Weekly Reads: Battlestar Galactica Edition

I spent much of my spare time during the past week watching Battlestar Galactica (the new version). It was my first exposure to the show — new or old — but from what I hear, I might have had my geek cred revoked if I didn’t. Midway through the second season, I can’t say that I’m necessarily hooked, but I do find it a fascinating show to watch.

For one, it’s deep. Want an action show? Sure, you’ll get bits of that here and there. But it’s a show that is not so much about blowing things up as it is demonstrating all that goes into making a society. From culture and religion to politics and control, from love and desire to hatred and jealousy, from morally right to lawfully right, it’s a show that dares to look at the unvarnished side of humanity — all the while, showing that it is our imperfections that make us what we are.

What’s most phenomenal is that it does it all as a cohesive story, with a flowing plotline. It’s not so much a TV show with independent episodes, as a space drama that just happens to be broken up into 1-hour blocks. Seeing the connections, understanding the relations, and discovering the patterns are part of what is so engaging about the show. So, I’ll keep watching.

Besides, I now understand the namesake for Fathom-Lord Karathress in World of Warcraft’s Serpentshrine Cavern. Although I dare say that FLK was a touch more of a pushover than Starbuck 😉

If you would like to pass on anything you think I might be interested in, post the link as a comment to this thread! I’m always looking for new things to explore. Note that comments containing multiple links are flagged for moderation, so if your note doesn’t show up right away, don’t worry!

Made Me Think

You’ll probably notice a theme in this week’s set of links. There’s a good reason for that. This week, it seemed as though a lot of what I read was really connecting with other reads. Maybe it’s something in the blogging water, or maybe it’s just a connection that my subconscious was wanting me to make. Either way, rather than listing everything I found, this week I’ve tried to pick a select few links that I think show the common thread most clearly.

The Number One Dream Killer: Doing What Works (from Zen Habits). The subtitle kind of gives away the “punch line” for this one. In this post, guest author Jonathan Mead argues that what really kills our dreams isn’t that we do what doesn’t work… it’s that we do what does work. Why I pulled it out is that this is an article about comfort zones — and, more specifically, about how staying with “what you know” (and with “what works”) doesn’t really get you anywhere. The take-away message is that if you want to actually live your dreams, you’re going to have to step out of what you know works, and take a chance on something that may not.

Succeeding by Helping Others Succeed (from Steve Pavlina). A lot of times, we know what “works” for us, and it’s really easy to focus only on that. In this back-to-basics article, Steve Pavlina points out that success isn’t just about us as individuals. If you really have something that works, what good are you doing if you just keep it to yourself? Instead, Pavlina suggests looking for ways to help others succeed — and then takes that as a jumping off point for launching yourself into a whole new direction — for both your life, and your career.

Top 10 Tools for Landing a Better Job (from Lifehacker). And what do you do when you’ve established your new direction, and now just need to get there?
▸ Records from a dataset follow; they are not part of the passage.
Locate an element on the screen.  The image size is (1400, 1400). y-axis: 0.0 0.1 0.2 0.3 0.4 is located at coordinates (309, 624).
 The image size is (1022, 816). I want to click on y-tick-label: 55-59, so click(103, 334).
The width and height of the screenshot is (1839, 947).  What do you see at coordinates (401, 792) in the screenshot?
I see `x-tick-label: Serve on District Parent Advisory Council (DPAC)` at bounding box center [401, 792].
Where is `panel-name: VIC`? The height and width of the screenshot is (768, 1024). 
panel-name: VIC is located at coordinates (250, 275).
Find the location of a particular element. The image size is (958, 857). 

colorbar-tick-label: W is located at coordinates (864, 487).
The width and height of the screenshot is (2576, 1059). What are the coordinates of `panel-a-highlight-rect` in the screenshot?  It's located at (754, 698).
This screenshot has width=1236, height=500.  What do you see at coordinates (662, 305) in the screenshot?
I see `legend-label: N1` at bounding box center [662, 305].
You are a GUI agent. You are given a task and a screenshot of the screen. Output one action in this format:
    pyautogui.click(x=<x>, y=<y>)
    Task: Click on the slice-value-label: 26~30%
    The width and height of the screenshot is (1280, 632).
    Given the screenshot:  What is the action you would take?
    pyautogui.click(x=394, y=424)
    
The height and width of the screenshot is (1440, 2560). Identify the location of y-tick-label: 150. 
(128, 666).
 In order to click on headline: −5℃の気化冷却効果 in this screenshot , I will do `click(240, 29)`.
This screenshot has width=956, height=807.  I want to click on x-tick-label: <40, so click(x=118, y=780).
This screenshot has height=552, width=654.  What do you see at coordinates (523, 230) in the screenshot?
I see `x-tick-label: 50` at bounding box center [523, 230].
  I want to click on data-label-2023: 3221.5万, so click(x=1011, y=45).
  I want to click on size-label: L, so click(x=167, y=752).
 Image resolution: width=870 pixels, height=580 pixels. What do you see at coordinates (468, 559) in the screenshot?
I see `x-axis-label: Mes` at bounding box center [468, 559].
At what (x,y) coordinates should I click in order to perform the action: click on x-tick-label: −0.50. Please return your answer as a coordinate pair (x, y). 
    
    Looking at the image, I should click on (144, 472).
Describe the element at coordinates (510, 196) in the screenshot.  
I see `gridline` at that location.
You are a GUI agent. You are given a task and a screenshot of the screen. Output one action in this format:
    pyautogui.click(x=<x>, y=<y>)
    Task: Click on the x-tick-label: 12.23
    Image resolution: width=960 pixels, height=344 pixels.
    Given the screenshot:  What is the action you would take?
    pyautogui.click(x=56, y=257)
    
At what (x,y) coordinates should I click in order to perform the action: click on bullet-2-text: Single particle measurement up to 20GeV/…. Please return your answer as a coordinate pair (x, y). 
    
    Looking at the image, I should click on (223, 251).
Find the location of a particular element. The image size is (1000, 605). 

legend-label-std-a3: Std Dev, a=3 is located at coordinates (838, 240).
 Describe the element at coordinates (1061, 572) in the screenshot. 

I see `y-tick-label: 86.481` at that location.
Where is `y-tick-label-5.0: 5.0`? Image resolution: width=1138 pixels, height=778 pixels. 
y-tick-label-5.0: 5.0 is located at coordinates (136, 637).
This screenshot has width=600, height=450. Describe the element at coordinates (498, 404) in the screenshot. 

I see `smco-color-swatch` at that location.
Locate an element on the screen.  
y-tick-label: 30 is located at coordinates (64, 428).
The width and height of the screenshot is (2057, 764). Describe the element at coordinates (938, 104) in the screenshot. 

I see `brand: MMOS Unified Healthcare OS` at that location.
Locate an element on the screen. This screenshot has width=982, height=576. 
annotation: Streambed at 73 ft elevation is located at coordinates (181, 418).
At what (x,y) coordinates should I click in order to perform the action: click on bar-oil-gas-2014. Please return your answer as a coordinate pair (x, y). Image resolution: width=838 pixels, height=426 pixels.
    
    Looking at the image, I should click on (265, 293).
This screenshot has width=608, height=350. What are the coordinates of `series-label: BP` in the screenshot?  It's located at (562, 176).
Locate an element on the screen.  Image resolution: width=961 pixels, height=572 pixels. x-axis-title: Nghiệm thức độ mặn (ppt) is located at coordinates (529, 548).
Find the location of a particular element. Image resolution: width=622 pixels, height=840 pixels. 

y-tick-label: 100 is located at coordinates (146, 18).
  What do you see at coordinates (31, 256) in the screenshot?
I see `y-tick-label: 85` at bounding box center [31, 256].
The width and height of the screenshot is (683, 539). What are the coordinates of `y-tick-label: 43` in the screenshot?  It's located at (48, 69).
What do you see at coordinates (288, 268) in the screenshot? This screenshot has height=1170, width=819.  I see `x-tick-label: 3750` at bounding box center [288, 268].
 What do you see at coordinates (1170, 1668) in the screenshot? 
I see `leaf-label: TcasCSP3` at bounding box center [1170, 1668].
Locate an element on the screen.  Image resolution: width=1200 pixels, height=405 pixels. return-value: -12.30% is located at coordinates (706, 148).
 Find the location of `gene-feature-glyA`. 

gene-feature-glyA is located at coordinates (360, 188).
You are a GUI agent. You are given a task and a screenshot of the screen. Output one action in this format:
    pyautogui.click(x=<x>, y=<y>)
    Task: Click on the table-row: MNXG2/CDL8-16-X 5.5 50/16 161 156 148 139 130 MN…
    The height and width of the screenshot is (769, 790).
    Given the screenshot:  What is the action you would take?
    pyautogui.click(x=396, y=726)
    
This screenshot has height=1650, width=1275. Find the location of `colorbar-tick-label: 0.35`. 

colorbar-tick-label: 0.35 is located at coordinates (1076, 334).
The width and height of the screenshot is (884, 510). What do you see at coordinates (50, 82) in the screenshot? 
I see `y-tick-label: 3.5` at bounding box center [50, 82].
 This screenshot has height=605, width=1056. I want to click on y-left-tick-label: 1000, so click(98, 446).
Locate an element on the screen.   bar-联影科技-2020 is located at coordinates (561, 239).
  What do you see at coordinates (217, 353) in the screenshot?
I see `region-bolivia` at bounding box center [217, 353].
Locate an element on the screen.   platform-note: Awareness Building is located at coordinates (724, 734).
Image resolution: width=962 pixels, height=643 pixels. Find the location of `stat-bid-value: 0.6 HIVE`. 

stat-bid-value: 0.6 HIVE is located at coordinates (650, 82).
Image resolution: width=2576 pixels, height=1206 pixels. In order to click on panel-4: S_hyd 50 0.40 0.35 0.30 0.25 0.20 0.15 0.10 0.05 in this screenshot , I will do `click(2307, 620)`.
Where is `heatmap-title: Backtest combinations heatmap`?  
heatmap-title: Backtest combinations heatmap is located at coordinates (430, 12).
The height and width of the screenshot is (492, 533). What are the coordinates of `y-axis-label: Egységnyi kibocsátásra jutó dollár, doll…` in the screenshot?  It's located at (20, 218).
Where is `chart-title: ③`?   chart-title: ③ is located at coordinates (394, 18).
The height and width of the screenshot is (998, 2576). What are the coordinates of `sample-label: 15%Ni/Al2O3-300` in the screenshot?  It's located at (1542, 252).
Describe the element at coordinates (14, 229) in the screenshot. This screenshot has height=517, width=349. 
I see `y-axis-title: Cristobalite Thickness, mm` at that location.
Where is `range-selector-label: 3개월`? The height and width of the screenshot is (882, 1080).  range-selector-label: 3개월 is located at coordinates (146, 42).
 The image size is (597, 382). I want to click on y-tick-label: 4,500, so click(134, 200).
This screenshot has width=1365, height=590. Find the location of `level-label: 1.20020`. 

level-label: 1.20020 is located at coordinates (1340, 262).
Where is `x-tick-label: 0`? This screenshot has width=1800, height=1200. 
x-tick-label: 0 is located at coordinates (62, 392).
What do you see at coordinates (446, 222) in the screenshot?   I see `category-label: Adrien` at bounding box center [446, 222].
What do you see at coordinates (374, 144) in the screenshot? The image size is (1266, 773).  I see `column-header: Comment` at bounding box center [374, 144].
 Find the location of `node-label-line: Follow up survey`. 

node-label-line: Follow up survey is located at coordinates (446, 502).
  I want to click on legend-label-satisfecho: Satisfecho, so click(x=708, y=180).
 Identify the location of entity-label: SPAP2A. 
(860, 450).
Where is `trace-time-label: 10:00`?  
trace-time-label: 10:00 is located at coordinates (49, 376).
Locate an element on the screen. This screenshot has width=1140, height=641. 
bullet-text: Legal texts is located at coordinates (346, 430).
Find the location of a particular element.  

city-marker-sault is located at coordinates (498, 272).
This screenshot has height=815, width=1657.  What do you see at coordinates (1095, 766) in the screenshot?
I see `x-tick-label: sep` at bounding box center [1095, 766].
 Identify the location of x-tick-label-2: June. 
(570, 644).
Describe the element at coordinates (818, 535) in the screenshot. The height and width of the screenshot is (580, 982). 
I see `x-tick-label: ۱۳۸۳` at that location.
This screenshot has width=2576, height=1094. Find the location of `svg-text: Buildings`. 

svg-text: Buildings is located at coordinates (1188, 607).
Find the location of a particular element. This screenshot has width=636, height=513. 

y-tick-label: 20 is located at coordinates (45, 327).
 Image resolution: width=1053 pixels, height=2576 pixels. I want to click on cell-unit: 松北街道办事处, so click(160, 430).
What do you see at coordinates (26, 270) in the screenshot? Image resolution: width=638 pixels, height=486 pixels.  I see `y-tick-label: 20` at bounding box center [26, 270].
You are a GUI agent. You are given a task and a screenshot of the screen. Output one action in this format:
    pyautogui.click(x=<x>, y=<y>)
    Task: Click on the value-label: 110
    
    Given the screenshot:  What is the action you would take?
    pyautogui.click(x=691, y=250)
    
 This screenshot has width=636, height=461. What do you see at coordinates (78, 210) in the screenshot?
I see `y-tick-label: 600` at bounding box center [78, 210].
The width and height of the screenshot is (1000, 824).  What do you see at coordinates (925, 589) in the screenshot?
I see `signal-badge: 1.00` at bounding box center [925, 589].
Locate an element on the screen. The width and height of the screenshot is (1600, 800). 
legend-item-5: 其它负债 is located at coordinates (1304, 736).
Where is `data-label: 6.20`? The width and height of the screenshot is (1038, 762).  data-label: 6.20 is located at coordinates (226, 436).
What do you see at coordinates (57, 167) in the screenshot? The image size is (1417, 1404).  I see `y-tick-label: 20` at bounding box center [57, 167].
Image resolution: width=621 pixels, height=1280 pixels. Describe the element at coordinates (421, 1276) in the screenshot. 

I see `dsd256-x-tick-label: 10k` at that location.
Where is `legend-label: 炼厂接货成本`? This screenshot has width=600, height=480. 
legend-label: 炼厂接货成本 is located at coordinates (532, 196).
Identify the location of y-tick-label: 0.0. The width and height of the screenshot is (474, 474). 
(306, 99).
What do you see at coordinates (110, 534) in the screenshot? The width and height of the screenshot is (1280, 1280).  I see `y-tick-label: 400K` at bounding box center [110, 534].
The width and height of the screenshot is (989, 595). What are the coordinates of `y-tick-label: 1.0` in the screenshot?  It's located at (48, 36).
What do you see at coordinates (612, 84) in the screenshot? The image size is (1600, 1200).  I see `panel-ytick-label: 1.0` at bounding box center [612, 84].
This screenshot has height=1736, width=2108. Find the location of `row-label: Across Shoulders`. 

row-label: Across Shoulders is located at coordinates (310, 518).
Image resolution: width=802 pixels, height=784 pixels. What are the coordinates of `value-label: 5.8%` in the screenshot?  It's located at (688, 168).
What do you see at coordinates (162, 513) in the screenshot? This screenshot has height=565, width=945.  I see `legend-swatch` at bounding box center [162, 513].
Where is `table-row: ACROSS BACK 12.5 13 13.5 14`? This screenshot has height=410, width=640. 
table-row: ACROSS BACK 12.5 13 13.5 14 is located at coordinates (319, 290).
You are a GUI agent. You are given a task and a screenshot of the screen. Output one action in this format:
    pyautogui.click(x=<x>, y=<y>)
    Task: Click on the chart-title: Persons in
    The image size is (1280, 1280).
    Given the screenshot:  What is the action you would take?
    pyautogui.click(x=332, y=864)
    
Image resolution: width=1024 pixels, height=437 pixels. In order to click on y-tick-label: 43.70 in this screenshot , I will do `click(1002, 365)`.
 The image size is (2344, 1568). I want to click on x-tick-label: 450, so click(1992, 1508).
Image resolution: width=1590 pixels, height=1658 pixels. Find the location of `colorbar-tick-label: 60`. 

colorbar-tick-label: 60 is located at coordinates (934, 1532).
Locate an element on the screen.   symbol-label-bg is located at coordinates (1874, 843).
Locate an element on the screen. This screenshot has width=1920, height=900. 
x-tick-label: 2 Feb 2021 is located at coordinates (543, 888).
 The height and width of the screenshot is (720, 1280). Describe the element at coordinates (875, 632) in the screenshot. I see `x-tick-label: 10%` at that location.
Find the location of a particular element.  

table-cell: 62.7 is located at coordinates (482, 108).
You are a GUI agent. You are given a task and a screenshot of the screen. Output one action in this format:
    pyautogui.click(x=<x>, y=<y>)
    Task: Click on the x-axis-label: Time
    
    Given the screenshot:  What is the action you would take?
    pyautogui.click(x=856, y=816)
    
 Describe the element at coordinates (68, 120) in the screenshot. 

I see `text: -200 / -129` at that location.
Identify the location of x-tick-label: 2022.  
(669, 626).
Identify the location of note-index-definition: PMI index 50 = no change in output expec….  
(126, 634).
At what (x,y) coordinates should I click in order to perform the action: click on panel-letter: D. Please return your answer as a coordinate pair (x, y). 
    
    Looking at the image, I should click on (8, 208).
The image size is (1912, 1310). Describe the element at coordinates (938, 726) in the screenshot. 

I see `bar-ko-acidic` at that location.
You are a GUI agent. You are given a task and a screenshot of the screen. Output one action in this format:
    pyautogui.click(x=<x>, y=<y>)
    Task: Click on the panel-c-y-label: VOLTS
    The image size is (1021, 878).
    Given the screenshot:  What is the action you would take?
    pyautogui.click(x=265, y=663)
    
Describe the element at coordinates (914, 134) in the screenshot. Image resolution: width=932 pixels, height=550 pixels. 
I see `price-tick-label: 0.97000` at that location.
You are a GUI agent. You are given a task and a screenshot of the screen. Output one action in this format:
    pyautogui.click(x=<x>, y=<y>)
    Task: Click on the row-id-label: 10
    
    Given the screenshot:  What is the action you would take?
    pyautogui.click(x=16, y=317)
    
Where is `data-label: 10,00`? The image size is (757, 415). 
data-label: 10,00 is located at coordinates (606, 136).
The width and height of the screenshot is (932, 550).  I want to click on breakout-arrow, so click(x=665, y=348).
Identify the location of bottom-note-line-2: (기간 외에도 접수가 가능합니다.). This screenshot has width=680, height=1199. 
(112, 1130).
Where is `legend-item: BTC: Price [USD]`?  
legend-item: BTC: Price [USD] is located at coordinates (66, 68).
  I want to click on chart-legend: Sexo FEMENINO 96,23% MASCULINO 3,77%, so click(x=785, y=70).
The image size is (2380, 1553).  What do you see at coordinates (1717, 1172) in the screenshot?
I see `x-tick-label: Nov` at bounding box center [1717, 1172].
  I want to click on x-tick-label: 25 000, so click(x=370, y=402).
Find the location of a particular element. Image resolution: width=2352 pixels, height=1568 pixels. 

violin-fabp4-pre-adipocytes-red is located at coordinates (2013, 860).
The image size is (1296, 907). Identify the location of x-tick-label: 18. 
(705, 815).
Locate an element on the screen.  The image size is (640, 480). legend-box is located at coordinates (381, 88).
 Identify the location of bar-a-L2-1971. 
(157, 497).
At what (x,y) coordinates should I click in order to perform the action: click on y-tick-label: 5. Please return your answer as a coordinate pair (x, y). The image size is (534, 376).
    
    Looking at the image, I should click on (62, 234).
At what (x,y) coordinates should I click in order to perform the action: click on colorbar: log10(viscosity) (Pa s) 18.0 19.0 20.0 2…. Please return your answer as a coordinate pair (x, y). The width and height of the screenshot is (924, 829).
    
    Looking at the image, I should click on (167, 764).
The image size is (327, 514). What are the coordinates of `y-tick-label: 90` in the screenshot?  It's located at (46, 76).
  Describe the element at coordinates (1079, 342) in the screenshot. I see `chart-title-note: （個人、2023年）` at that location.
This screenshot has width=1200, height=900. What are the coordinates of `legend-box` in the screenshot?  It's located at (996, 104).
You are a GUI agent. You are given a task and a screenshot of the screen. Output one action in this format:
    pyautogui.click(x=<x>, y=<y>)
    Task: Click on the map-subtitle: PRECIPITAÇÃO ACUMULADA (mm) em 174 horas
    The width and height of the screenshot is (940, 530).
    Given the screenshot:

For most of us, there are two options: you can either do it on your own as an entrepreneur, or you can do it with others who are already doing it. When it comes down to the nuts and bolts of getting that dream job, this list from Lifehacker is a good place to start. While the tips may seem a bit obvious, it never hurts to review even the basics. Current economic climate or not, the little things do still count.

20 Steps to Better Wireframing (from ThinkVitamin). This ThinkVitamin article is targetted to designers and developers who find themselves tasked with the creation of wireframes — those basic outlines which help determine the future form of an application, website, etc. Now, such a topic may not seem to fit the “storyline” I’ve established above, but stick with me on this one :-) First, for some people (like me!) being able to create and design tools that people actually use is part of how we succeed by helping others succeed. The things mentioned in this article provide a good starting point for that career path. That’s the most obvious connection. But when you take the steps out of the designer context, you’ll realize that it’s applicable not only to developing outlines for websites, but also for outlining the life you want to live. Drawing on your experiences, being clear on your objective, and not letting yourself get lazy are good advice for life design, too.